■ Exercise aim
Identify every line in the material below that contains the string "arrow", and copy each of those lines in full. Case counts.
___ Input ___
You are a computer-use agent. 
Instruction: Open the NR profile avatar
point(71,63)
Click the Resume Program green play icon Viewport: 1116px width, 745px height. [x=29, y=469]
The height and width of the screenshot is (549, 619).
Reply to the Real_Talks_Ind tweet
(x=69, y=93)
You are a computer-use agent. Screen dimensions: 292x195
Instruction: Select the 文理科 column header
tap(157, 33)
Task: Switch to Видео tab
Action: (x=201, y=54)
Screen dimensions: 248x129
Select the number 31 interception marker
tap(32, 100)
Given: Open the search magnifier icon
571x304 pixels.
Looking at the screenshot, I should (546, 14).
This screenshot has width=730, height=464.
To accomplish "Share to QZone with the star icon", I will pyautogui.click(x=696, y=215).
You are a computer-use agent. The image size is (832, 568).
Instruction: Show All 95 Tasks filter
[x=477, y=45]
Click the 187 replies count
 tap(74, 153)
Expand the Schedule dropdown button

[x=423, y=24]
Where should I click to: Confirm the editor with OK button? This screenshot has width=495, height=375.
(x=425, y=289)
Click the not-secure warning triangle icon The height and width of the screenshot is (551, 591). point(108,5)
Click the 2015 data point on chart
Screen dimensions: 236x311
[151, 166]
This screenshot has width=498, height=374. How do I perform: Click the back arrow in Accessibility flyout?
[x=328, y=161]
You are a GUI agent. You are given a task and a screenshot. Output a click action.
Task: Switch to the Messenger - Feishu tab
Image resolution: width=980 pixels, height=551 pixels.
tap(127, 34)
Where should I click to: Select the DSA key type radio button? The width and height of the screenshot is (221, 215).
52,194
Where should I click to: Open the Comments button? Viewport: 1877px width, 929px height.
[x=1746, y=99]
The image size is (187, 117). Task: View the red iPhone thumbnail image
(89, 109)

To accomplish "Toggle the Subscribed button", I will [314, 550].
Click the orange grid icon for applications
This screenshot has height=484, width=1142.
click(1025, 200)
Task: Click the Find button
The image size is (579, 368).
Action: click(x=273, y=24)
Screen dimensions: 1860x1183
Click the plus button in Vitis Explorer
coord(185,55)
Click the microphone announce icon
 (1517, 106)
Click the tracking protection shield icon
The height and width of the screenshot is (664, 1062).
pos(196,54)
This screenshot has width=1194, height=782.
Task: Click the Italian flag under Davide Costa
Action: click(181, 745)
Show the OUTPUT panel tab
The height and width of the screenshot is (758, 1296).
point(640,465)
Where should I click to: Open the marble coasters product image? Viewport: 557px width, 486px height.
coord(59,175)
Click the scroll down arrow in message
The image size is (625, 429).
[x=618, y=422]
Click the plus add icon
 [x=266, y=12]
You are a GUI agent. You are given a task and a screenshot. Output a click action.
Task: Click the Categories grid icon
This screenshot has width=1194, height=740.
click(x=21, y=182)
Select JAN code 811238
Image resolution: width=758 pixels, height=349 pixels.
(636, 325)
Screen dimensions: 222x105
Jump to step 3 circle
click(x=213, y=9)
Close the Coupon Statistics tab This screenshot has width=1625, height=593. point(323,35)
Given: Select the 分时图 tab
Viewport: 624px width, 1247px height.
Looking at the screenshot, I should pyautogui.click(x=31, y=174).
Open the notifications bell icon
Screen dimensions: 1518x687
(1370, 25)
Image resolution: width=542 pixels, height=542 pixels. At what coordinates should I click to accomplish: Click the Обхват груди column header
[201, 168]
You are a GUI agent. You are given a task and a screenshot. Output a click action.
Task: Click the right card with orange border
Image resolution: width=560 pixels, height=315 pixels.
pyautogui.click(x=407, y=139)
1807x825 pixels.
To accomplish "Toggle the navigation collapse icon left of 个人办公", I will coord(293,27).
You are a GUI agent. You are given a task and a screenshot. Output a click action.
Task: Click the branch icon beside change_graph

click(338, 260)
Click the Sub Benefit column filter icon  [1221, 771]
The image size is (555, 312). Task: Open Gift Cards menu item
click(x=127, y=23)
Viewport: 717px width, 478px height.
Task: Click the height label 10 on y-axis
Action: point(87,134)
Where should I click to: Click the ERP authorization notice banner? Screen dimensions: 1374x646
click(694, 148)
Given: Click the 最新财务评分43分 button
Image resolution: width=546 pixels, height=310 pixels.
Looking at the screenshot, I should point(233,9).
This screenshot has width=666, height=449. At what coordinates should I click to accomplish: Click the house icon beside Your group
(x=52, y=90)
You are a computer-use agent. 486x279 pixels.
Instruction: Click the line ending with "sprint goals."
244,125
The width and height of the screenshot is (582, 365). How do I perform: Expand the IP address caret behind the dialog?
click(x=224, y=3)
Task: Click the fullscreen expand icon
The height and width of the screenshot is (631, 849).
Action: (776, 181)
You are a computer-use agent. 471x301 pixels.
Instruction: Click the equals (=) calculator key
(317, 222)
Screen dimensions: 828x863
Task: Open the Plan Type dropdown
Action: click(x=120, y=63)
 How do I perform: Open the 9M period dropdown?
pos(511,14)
___
■ Answer in full
This screenshot has width=498, height=374. How do I perform: Click the back arrow in Accessibility flyout?
Click the scroll down arrow in message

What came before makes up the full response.